EL HORNERO

Los pájaros, decía Fray Bartolomé el Inglés en el siglo XIII, “son los adornos del aire". Nadie mejor responde a esta definición casi mística que el hornero de nuestros campos. Su plumaje de franciscano hubiera emocionado al fraile que tan alta estima ponía en las aves, pero su casa —tomando como modelo la esfe­ra, que es perfecta, y la idea del caracol marino, que es elegan­te— es uno de los adornos del pobrecito paisaje criollo, del pai­saje que no supo corregir con su arte el nómade o el sedentario habitante que sintiendo roer sus huesos con la sentencia del Eclesiastés: "Polvo eres y al polvo retornarás", convencido de ser una enfermedad más, del barro, sobre el planeta, construyó un rancho con tierra y paja apisonada, olvidándose de abrirle una ventana y de cerrarle la puerta.
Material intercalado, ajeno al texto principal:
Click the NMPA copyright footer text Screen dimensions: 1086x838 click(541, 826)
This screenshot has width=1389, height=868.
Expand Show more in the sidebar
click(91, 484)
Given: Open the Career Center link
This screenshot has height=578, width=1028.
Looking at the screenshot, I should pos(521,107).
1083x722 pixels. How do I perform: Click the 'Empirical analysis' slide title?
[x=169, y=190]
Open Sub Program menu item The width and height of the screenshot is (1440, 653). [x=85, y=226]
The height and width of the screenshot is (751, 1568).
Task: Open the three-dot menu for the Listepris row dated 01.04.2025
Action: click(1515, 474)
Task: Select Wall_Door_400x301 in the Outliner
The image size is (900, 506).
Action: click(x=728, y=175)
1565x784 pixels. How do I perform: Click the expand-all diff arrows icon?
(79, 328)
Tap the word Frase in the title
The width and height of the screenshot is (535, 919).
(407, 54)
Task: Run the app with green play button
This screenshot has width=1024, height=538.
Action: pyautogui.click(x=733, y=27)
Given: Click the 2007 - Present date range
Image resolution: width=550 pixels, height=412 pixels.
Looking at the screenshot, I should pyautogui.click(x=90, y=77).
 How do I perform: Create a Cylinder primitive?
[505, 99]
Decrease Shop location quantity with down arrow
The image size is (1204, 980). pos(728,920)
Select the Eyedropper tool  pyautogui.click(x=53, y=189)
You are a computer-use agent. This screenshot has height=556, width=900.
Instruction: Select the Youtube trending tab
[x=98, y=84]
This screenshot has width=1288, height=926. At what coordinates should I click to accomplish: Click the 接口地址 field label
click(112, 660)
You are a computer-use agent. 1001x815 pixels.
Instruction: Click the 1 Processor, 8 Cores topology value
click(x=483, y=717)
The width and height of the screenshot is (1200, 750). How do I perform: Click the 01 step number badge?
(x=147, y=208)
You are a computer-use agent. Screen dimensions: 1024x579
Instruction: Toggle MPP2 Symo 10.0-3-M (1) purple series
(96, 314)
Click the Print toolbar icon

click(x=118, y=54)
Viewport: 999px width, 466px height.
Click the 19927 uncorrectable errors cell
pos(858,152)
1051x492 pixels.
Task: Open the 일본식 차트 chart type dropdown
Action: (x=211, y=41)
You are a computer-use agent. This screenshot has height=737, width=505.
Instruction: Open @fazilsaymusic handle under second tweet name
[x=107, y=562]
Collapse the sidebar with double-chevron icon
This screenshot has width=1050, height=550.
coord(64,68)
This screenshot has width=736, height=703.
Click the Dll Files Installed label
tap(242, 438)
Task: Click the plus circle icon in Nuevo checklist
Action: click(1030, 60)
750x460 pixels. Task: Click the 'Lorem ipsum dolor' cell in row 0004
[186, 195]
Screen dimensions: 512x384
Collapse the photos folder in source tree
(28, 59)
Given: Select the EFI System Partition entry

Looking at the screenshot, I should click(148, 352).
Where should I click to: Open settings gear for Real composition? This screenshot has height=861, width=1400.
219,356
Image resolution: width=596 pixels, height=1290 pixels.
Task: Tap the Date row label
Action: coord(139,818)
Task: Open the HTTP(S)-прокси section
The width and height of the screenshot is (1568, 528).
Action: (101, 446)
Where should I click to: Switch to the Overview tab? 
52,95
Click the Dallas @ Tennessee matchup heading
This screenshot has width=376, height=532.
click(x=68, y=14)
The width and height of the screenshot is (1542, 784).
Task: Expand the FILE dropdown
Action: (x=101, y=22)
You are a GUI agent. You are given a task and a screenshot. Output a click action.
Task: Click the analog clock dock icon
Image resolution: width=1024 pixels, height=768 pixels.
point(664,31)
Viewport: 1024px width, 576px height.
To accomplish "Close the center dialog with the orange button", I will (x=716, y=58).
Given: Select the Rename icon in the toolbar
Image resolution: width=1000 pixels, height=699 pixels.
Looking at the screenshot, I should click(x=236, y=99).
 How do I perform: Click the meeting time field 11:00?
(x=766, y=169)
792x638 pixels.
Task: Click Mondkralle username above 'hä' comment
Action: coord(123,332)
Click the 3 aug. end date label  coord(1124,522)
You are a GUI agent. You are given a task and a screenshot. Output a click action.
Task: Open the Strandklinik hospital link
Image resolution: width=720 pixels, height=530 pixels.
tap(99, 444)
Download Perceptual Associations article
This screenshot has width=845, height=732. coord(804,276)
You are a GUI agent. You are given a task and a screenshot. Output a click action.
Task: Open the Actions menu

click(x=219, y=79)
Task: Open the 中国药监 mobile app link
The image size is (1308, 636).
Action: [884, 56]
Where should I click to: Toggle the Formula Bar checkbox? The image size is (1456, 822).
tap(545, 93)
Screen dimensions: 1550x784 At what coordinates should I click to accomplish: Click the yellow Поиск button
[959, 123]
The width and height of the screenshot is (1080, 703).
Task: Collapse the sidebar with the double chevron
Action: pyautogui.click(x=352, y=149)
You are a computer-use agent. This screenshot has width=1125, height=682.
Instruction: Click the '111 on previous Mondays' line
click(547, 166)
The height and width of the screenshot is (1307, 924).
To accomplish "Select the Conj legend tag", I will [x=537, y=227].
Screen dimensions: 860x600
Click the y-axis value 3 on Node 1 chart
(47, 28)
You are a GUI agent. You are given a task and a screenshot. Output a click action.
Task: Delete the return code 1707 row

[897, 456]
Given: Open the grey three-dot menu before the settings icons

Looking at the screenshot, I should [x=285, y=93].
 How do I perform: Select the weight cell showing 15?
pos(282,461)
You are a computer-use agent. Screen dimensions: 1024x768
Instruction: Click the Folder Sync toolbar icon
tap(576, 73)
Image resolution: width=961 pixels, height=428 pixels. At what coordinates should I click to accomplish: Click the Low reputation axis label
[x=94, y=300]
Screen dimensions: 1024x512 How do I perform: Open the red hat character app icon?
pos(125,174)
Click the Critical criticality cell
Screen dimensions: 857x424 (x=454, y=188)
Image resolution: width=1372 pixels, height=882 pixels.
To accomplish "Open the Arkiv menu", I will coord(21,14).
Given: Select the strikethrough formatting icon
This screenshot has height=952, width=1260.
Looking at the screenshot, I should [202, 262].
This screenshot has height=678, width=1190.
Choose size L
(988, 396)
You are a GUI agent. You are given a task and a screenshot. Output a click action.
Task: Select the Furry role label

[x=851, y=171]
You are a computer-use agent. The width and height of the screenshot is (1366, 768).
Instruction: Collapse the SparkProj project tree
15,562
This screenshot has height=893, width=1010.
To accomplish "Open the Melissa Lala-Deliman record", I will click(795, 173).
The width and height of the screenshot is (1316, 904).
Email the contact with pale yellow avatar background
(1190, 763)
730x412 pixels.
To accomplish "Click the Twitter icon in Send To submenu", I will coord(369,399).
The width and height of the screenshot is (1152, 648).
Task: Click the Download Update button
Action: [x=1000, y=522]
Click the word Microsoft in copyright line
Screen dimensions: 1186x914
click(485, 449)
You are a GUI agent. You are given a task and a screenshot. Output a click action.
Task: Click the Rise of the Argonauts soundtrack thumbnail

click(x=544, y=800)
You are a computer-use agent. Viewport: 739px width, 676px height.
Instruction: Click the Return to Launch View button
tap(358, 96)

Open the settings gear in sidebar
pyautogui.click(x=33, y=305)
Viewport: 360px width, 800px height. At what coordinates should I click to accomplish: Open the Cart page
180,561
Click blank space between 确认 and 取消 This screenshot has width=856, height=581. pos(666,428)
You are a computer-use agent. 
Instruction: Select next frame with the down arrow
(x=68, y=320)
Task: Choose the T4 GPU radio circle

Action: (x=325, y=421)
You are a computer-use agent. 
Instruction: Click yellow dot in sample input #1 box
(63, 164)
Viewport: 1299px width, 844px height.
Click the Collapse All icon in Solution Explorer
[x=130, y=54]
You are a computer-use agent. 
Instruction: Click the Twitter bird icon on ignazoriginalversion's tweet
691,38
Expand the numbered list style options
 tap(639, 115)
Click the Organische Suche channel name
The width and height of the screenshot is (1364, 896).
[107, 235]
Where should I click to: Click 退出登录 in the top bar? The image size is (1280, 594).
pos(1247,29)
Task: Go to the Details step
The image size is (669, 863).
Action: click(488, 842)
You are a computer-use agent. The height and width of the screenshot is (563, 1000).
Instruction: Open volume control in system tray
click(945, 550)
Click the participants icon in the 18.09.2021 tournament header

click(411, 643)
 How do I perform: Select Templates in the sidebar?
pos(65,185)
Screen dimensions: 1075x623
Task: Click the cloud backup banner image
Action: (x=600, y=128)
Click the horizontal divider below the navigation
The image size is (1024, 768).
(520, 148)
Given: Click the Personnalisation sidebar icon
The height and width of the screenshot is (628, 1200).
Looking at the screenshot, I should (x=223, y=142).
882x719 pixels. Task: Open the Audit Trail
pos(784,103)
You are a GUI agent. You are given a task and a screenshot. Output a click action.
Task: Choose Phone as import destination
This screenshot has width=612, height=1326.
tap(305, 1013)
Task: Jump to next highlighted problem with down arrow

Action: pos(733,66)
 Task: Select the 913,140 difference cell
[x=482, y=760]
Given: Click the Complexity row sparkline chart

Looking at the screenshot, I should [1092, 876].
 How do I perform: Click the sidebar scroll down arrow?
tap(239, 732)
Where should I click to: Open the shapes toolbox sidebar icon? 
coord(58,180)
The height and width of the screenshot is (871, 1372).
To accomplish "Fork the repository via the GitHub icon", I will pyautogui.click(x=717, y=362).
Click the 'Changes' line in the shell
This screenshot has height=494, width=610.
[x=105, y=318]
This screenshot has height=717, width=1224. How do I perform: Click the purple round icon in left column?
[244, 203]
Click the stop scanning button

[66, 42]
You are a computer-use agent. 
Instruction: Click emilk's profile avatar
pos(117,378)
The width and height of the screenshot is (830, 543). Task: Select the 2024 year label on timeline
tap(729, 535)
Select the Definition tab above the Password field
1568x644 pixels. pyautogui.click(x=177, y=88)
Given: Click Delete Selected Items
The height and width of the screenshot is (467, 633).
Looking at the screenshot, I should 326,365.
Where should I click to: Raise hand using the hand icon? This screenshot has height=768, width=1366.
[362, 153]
El hornero, mucho más artista, sobre la horqueta en que se apoya el rancho, ha levantado, con el mismo barro desprestigiado por el obrero triste, el himno a la pasta divina con que se hacían muñecos en el paraíso, y el himno a la miga de pan con que se entretenía Jehovah, esperando a los errantes judíos con quienes acometería la primera matanza reli­giosa de las muchas que nos enumera el libro de policía conocido con el fúnebre nombre del Antiguo Testamento. El pájaro ha he­cho con barro lo que los hombres sólo se atreven hacer con már­mol. Un palacio.